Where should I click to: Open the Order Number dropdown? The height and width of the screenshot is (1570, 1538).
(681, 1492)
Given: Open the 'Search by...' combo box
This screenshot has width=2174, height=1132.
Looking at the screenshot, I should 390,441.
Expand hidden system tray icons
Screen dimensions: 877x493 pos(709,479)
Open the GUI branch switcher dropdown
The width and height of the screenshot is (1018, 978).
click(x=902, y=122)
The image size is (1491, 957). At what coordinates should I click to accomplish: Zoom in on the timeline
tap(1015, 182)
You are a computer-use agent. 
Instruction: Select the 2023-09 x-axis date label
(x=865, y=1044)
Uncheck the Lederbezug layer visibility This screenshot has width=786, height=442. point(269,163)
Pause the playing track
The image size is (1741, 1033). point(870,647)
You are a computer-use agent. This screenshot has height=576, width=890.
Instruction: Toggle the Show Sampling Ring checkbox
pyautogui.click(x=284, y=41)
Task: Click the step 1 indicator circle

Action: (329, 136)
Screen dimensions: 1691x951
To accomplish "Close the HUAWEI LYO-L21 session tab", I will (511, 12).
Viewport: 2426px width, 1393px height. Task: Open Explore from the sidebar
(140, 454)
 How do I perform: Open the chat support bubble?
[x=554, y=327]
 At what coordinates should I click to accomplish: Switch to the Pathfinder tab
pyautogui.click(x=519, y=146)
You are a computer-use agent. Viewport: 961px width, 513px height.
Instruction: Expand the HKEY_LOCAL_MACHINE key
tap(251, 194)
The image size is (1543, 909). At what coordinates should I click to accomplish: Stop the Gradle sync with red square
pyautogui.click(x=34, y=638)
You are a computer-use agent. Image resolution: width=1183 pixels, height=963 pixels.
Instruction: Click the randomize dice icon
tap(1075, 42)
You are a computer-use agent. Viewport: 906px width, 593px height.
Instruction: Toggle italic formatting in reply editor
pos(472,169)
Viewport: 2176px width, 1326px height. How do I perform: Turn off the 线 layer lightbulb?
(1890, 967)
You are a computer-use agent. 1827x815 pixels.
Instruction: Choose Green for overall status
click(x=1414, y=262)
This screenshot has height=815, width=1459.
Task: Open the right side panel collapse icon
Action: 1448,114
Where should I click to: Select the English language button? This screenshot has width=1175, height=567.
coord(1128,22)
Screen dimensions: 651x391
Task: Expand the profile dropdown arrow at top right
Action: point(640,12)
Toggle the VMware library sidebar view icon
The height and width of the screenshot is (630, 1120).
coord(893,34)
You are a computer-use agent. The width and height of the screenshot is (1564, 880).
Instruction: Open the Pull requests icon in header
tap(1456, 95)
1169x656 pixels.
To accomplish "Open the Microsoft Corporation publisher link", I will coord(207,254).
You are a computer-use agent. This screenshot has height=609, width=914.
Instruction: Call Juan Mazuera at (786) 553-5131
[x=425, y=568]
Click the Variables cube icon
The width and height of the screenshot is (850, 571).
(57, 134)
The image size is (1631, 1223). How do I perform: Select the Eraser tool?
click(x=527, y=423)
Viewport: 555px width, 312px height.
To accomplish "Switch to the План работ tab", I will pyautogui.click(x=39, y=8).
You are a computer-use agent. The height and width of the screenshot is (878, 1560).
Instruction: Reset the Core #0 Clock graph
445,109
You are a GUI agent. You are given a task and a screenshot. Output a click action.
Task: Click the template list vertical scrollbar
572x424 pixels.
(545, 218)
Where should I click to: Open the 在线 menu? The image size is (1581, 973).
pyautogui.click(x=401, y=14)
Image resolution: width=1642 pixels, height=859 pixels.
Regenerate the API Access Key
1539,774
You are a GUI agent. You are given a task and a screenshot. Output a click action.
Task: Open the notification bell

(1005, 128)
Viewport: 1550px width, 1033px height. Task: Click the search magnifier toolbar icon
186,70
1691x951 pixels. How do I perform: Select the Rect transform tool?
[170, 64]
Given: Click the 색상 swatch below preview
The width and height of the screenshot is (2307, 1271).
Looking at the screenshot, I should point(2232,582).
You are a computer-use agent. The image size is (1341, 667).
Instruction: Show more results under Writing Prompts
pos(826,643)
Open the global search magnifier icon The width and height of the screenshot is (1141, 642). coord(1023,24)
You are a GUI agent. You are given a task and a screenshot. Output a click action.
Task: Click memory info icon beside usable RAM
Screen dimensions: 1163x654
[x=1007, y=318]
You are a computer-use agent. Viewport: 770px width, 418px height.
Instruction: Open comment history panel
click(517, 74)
==*==
■ WHAT THE TASK ASKS:
Set down the data in full, word for word.

■ FINISHED TASK:
Where should I click to: Open the Order Number dropdown? The height and width of the screenshot is (1570, 1538).
(681, 1492)
Given: Open the 'Search by...' combo box
This screenshot has width=2174, height=1132.
Looking at the screenshot, I should 390,441.
Expand hidden system tray icons
Screen dimensions: 877x493 pos(709,479)
Open the GUI branch switcher dropdown
The width and height of the screenshot is (1018, 978).
click(x=902, y=122)
The image size is (1491, 957). At what coordinates should I click to accomplish: Zoom in on the timeline
tap(1015, 182)
You are a computer-use agent. 
Instruction: Select the 2023-09 x-axis date label
(x=865, y=1044)
Uncheck the Lederbezug layer visibility This screenshot has width=786, height=442. point(269,163)
Pause the playing track
The image size is (1741, 1033). point(870,647)
You are a computer-use agent. This screenshot has height=576, width=890.
Instruction: Toggle the Show Sampling Ring checkbox
pyautogui.click(x=284, y=41)
Task: Click the step 1 indicator circle

Action: (329, 136)
Screen dimensions: 1691x951
To accomplish "Close the HUAWEI LYO-L21 session tab", I will (511, 12).
Viewport: 2426px width, 1393px height. Task: Open Explore from the sidebar
(140, 454)
 How do I perform: Open the chat support bubble?
[x=554, y=327]
 At what coordinates should I click to accomplish: Switch to the Pathfinder tab
pyautogui.click(x=519, y=146)
You are a computer-use agent. Viewport: 961px width, 513px height.
Instruction: Expand the HKEY_LOCAL_MACHINE key
tap(251, 194)
The image size is (1543, 909). At what coordinates should I click to accomplish: Stop the Gradle sync with red square
pyautogui.click(x=34, y=638)
You are a computer-use agent. Image resolution: width=1183 pixels, height=963 pixels.
Instruction: Click the randomize dice icon
tap(1075, 42)
You are a computer-use agent. Viewport: 906px width, 593px height.
Instruction: Toggle italic formatting in reply editor
pos(472,169)
Viewport: 2176px width, 1326px height. How do I perform: Turn off the 线 layer lightbulb?
(1890, 967)
You are a computer-use agent. 1827x815 pixels.
Instruction: Choose Green for overall status
click(x=1414, y=262)
This screenshot has height=815, width=1459.
Task: Open the right side panel collapse icon
Action: 1448,114
Where should I click to: Select the English language button? This screenshot has width=1175, height=567.
coord(1128,22)
Screen dimensions: 651x391
Task: Expand the profile dropdown arrow at top right
Action: point(640,12)
Toggle the VMware library sidebar view icon
The height and width of the screenshot is (630, 1120).
coord(893,34)
You are a computer-use agent. The width and height of the screenshot is (1564, 880).
Instruction: Open the Pull requests icon in header
tap(1456, 95)
1169x656 pixels.
To accomplish "Open the Microsoft Corporation publisher link", I will coord(207,254).
You are a computer-use agent. This screenshot has height=609, width=914.
Instruction: Call Juan Mazuera at (786) 553-5131
[x=425, y=568]
Click the Variables cube icon
The width and height of the screenshot is (850, 571).
(57, 134)
The image size is (1631, 1223). How do I perform: Select the Eraser tool?
click(x=527, y=423)
Viewport: 555px width, 312px height.
To accomplish "Switch to the План работ tab", I will pyautogui.click(x=39, y=8).
You are a computer-use agent. The height and width of the screenshot is (878, 1560).
Instruction: Reset the Core #0 Clock graph
445,109
You are a GUI agent. You are given a task and a screenshot. Output a click action.
Task: Click the template list vertical scrollbar
572x424 pixels.
(545, 218)
Where should I click to: Open the 在线 menu? The image size is (1581, 973).
pyautogui.click(x=401, y=14)
Image resolution: width=1642 pixels, height=859 pixels.
Regenerate the API Access Key
1539,774
You are a GUI agent. You are given a task and a screenshot. Output a click action.
Task: Open the notification bell

(1005, 128)
Viewport: 1550px width, 1033px height. Task: Click the search magnifier toolbar icon
186,70
1691x951 pixels. How do I perform: Select the Rect transform tool?
[170, 64]
Given: Click the 색상 swatch below preview
The width and height of the screenshot is (2307, 1271).
Looking at the screenshot, I should point(2232,582).
You are a computer-use agent. The image size is (1341, 667).
Instruction: Show more results under Writing Prompts
pos(826,643)
Open the global search magnifier icon The width and height of the screenshot is (1141, 642). coord(1023,24)
You are a GUI agent. You are given a task and a screenshot. Output a click action.
Task: Click memory info icon beside usable RAM
Screen dimensions: 1163x654
[x=1007, y=318]
You are a computer-use agent. Viewport: 770px width, 418px height.
Instruction: Open comment history panel
click(517, 74)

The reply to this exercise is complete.